The first two tactics enable the third, isolation and early-stage treatment at Covid-19 dedicated medical facilities. 

A transparent, democratic approach has been followed. For example, health authorities deliver a televised briefing daily, aggressive contact tracing is underwritten by a privacy-related law passed during the MERS crisis and no lockdowns have been mandated in either Seoul or nationwide.

This has provided a welcome economic cushion to the populace – even early in the crisis, when the country was facing stringent social distancing measures. Traffic in high-risk locations such as Seoul’s gyms, bars and restaurants has returned, though visitors are required to log in using QR codes on smartphones, or manual handwritten lists.

Mask use is almost universal in public and is mandated for public transport. On Friday, the city reopened museums and libraries and also lifted a temporary ban on church services.

Despite the city’s success in combatting the virus, residents say they have changed their personal habits.

“I am definitely meeting friends less. Before I used to go out every day, and sometimes went to crowded entertainment spots. But now, we meet about twice a month,” said Seo Ji-eun, a 21-year-old researcher who lives in a satellite city but works in Seoul.

“We try to find places that are not well known and I do a lot more outdoor activities, like climbing mountains.”

Tokyo

After early panics about clusters aboard the cruise ship Diamond Princess and the northern island of Hokkaido subsided, Tokyo has, this month, emerged as Japan’s pre-eminent hot zone.

The densely populated city is on its highest alert phase and “infections are spreading.”

• [Your goal] In the Covid-19 passage, which two kinds of venues were reopened on Friday? These entries have no connection to the Covid-19 passage.

• [Collected data entries]
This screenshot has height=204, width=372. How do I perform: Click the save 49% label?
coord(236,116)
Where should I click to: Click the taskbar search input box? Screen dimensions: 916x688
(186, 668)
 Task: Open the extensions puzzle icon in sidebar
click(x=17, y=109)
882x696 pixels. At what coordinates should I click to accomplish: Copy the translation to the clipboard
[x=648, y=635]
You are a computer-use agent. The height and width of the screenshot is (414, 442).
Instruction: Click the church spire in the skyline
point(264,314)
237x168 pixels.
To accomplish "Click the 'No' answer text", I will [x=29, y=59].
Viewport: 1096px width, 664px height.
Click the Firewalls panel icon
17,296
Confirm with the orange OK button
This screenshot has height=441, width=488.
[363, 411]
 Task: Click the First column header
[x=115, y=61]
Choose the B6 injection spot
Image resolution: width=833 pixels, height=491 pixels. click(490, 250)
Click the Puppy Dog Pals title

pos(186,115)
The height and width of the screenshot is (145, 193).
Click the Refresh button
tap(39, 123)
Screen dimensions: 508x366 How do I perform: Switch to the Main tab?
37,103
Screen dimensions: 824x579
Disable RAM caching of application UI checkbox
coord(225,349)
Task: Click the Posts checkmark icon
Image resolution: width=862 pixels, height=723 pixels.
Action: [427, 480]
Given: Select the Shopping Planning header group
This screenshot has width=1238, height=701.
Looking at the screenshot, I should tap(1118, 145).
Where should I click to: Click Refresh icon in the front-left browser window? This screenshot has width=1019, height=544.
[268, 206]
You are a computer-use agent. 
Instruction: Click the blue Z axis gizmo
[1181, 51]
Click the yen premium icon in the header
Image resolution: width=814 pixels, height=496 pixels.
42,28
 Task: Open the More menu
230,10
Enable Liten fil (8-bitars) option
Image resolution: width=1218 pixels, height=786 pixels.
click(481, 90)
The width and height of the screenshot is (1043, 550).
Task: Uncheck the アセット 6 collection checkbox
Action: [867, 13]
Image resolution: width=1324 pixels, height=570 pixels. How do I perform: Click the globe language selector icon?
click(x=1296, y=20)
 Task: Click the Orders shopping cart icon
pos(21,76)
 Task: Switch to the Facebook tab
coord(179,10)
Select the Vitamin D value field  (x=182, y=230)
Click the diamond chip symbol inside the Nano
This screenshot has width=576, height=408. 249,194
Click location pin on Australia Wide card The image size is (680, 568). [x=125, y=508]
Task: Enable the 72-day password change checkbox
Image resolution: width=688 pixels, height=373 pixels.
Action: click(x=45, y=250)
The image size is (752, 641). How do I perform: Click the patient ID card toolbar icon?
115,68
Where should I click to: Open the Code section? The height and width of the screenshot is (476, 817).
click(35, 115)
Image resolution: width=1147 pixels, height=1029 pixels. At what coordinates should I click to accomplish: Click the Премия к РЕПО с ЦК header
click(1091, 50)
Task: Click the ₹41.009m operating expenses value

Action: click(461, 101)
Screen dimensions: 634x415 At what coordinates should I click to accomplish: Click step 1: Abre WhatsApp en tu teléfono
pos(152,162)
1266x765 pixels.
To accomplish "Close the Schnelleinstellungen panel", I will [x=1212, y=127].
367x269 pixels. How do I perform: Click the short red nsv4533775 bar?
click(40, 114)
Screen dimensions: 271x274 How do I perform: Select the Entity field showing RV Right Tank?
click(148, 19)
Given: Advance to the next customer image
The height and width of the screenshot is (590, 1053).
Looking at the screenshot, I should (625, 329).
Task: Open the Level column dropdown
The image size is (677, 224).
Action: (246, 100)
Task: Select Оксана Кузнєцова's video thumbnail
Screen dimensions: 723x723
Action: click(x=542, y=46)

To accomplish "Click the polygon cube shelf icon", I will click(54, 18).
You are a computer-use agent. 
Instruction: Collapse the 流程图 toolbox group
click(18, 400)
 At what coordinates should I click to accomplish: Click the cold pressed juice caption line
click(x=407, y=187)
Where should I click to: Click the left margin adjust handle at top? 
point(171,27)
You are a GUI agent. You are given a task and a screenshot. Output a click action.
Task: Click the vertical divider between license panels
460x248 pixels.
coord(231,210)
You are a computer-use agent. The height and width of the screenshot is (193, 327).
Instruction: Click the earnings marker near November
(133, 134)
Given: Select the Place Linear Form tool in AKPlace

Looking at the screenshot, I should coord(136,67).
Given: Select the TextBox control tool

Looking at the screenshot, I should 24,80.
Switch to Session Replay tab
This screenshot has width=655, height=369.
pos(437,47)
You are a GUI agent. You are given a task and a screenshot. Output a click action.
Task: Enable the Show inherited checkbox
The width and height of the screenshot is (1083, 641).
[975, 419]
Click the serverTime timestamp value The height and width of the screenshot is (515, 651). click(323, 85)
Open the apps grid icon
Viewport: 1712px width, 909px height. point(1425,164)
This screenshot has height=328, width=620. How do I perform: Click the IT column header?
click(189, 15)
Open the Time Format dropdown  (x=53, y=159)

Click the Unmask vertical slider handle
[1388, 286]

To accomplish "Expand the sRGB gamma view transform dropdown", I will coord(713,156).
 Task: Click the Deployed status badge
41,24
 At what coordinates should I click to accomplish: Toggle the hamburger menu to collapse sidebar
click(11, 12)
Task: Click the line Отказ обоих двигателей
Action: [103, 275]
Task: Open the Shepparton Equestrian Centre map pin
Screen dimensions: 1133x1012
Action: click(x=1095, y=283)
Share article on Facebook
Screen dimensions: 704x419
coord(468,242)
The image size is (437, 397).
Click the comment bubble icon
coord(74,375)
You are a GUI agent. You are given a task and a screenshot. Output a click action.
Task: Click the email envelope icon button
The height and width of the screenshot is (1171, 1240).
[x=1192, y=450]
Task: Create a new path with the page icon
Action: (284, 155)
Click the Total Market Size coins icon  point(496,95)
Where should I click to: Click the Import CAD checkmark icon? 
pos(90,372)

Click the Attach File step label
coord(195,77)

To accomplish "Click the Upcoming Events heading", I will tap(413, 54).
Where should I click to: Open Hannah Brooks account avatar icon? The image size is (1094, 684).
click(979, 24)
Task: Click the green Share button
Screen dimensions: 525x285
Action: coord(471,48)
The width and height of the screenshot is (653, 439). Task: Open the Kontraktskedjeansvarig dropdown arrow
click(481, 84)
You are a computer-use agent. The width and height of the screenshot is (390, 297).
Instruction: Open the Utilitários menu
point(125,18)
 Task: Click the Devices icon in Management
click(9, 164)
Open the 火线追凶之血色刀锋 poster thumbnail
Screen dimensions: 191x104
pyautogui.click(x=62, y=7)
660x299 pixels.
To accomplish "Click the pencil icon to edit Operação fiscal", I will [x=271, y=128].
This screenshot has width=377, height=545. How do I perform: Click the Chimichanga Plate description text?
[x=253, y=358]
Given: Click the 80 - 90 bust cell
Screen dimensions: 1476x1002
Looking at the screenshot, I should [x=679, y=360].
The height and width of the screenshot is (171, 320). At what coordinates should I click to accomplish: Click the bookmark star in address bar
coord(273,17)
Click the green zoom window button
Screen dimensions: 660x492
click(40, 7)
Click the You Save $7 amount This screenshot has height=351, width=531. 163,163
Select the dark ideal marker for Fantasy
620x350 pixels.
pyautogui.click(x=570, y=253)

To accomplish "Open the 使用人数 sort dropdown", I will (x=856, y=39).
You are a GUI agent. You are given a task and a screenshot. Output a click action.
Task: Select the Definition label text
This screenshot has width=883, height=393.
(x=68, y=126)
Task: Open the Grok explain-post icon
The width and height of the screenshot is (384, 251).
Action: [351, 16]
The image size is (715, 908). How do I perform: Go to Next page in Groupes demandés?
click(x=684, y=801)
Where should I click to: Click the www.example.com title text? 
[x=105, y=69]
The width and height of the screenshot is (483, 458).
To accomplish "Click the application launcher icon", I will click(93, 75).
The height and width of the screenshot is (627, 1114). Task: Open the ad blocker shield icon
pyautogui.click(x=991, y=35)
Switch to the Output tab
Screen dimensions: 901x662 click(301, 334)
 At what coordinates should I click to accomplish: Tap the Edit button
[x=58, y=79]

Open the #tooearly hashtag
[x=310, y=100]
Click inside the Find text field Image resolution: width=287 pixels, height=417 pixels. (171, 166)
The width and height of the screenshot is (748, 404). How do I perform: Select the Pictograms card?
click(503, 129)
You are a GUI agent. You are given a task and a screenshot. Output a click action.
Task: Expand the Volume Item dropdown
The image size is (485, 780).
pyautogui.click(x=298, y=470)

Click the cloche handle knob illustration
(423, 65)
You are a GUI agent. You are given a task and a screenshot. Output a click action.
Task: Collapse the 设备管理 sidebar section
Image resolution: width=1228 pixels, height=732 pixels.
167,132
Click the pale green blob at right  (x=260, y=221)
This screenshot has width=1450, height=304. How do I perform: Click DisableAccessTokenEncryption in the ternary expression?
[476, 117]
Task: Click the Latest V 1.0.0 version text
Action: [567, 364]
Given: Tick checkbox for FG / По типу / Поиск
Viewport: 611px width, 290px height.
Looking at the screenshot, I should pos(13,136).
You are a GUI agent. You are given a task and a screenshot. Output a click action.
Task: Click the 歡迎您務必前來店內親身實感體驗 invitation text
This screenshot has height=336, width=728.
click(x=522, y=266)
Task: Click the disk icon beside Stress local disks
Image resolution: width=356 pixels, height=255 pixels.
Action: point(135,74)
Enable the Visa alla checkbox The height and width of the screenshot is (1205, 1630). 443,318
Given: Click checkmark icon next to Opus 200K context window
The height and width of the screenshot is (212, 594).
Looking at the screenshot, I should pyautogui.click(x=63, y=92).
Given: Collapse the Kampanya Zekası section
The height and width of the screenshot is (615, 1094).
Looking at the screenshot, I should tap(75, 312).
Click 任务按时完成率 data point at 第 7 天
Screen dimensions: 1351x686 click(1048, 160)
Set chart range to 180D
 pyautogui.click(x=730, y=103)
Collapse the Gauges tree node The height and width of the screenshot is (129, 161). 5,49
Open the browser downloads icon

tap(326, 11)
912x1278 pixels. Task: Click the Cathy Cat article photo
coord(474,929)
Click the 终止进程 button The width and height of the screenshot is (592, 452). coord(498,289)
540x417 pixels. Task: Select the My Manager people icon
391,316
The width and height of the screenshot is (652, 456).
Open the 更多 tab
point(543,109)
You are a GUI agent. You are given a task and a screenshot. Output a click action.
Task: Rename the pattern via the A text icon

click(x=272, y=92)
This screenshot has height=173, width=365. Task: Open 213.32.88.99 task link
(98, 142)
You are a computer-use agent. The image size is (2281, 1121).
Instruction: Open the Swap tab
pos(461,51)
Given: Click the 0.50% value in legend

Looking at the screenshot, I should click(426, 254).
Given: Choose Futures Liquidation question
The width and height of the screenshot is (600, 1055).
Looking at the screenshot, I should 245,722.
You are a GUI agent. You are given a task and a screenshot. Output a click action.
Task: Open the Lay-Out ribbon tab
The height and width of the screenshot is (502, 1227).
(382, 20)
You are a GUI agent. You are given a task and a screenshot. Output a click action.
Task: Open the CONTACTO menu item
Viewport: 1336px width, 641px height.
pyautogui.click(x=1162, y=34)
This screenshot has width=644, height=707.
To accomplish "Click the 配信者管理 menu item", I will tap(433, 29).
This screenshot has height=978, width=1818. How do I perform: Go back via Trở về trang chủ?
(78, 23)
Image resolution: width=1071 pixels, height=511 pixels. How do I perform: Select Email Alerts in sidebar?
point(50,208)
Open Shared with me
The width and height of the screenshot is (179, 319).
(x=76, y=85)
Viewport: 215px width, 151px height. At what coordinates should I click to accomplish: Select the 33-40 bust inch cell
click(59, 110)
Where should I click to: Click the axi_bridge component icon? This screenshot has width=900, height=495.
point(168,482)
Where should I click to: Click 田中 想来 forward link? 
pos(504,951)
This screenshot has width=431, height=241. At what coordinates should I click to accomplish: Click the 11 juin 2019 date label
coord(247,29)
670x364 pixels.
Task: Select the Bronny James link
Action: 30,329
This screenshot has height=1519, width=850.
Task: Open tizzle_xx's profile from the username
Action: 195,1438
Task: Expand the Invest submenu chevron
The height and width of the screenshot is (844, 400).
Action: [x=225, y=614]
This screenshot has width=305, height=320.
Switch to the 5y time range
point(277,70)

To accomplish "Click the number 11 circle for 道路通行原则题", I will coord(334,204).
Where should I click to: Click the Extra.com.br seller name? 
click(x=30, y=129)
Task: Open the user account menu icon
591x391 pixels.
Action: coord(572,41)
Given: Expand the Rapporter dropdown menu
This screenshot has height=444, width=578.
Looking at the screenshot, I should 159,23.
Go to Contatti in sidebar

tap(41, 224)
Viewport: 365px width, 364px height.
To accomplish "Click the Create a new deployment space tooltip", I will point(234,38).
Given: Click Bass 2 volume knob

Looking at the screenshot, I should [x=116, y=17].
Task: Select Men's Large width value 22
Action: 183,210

• [Response area] Museums and libraries.